WHAT THE TASK REQUIRES: Show every line of the data that contains the string "will".

Stored entries
------------------------
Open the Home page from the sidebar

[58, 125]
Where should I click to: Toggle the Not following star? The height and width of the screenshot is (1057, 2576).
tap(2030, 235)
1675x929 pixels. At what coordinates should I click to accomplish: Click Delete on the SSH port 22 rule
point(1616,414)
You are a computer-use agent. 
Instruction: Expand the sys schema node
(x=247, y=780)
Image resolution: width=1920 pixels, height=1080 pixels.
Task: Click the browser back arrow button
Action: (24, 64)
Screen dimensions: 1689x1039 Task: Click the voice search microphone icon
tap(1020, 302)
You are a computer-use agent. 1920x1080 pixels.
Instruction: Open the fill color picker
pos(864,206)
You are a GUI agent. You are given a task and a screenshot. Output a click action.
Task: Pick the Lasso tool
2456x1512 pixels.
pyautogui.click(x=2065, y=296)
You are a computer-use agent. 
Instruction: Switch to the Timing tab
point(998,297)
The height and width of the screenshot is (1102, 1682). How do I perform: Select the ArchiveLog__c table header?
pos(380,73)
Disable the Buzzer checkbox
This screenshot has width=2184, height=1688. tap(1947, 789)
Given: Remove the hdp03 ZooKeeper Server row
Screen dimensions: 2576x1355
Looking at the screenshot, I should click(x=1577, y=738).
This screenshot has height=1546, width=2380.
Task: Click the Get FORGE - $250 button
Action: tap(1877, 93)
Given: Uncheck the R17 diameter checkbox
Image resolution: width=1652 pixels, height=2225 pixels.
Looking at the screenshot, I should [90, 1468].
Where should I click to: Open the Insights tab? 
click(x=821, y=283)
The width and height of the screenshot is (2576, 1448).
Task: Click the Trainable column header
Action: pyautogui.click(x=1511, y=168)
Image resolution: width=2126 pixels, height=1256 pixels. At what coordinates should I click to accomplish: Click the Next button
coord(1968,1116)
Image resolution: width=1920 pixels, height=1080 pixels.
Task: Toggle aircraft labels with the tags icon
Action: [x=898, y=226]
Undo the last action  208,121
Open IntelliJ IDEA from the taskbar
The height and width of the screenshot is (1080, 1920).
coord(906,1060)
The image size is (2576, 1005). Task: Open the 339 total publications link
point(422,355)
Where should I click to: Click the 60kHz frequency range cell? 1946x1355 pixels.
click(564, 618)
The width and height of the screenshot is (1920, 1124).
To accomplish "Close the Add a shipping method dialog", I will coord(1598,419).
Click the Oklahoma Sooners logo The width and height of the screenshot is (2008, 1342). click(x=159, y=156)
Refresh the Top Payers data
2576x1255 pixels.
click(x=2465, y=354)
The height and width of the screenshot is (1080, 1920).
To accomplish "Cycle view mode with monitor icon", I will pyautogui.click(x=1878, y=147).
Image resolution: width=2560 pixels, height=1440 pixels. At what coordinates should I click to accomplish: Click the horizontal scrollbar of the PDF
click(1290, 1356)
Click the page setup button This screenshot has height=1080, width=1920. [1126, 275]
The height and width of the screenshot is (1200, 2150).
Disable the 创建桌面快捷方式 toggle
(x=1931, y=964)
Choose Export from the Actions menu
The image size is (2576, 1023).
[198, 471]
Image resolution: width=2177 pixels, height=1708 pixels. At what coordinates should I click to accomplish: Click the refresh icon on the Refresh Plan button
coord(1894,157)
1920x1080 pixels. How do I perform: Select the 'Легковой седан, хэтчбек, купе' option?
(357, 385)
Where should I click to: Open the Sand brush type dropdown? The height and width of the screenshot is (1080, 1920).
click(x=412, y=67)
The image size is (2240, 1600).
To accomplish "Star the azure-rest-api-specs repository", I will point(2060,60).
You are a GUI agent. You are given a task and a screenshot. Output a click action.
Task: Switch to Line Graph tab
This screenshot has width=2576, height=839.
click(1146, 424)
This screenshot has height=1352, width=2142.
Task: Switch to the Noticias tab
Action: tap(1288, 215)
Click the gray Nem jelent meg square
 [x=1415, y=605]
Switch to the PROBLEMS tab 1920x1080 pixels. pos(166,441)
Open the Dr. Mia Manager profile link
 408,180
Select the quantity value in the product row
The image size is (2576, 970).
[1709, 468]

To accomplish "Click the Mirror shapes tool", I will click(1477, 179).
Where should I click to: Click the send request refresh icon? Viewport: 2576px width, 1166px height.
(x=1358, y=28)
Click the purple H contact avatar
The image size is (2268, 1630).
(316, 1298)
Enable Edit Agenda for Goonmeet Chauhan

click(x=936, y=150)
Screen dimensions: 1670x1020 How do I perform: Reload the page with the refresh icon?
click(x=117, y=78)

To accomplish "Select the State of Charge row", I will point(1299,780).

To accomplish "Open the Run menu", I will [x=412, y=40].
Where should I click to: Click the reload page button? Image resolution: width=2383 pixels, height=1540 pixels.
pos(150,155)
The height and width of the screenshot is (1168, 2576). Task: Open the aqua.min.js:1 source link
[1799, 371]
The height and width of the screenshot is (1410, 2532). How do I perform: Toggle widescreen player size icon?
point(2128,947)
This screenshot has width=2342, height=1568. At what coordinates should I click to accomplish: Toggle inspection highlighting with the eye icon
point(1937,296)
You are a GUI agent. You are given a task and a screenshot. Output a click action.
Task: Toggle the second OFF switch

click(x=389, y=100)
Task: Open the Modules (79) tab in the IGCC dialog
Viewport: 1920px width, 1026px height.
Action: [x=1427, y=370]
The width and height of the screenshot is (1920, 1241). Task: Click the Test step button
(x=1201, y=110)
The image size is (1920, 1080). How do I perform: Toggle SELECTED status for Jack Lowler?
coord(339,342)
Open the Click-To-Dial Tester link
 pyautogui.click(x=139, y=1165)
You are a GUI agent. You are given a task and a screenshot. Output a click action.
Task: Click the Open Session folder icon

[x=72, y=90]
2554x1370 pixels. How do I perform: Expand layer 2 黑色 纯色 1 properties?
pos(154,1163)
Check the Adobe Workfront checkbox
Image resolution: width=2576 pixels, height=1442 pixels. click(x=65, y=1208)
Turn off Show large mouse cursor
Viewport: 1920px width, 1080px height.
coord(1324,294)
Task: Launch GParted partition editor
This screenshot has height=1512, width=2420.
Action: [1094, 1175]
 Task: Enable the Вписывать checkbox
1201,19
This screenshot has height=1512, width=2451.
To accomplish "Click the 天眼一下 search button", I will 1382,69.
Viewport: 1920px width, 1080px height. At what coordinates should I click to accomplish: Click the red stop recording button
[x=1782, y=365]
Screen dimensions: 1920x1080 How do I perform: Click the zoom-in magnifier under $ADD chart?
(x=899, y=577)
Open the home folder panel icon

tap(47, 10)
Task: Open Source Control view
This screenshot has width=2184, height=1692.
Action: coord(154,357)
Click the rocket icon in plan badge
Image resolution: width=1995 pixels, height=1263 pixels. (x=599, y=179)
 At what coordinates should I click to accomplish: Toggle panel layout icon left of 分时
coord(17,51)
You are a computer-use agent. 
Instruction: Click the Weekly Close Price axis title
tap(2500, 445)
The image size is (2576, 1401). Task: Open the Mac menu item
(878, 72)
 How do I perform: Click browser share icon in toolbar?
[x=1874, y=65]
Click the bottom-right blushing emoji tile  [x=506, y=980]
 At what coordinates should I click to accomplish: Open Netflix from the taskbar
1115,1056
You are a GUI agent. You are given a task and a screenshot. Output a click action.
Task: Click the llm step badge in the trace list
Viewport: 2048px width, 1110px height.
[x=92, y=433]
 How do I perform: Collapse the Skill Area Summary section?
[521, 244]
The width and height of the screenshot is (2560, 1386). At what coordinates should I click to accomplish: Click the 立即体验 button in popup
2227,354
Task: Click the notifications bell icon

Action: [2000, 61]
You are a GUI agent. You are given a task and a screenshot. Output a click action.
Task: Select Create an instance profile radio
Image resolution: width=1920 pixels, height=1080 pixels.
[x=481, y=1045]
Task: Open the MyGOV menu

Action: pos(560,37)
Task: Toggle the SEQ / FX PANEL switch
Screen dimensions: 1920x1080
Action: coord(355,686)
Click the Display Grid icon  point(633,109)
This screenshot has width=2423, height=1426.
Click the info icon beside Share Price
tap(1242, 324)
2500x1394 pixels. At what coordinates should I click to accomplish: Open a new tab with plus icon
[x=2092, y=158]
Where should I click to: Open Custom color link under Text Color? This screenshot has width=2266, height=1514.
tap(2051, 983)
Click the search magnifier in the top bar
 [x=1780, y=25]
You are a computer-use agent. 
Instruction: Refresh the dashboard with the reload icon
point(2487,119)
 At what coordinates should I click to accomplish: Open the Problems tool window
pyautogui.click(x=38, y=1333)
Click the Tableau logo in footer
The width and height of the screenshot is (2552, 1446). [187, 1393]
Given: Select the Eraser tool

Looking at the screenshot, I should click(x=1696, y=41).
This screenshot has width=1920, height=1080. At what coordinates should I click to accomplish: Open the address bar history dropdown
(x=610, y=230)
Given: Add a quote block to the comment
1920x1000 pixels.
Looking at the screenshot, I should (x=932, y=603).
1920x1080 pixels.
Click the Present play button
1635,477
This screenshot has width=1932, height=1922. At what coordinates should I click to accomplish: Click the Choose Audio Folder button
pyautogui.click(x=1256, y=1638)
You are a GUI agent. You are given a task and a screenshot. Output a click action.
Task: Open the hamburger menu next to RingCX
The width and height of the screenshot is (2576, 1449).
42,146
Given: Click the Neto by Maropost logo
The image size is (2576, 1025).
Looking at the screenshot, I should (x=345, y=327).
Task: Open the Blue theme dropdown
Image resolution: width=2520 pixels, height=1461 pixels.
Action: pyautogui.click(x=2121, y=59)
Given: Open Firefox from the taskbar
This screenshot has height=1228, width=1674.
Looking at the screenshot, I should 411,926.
------------------------
EXERCISE SOLUTION:
To accomplish "Close the Add a shipping method dialog", I will coord(1598,419).
To accomplish "Cycle view mode with monitor icon", I will pyautogui.click(x=1878, y=147).
To accomplish "Star the azure-rest-api-specs repository", I will point(2060,60).
To accomplish "Click the Mirror shapes tool", I will click(1477, 179).
To accomplish "Select the State of Charge row", I will point(1299,780).
To accomplish "Open the Run menu", I will [x=412, y=40].
To accomplish "Click the 天眼一下 search button", I will 1382,69.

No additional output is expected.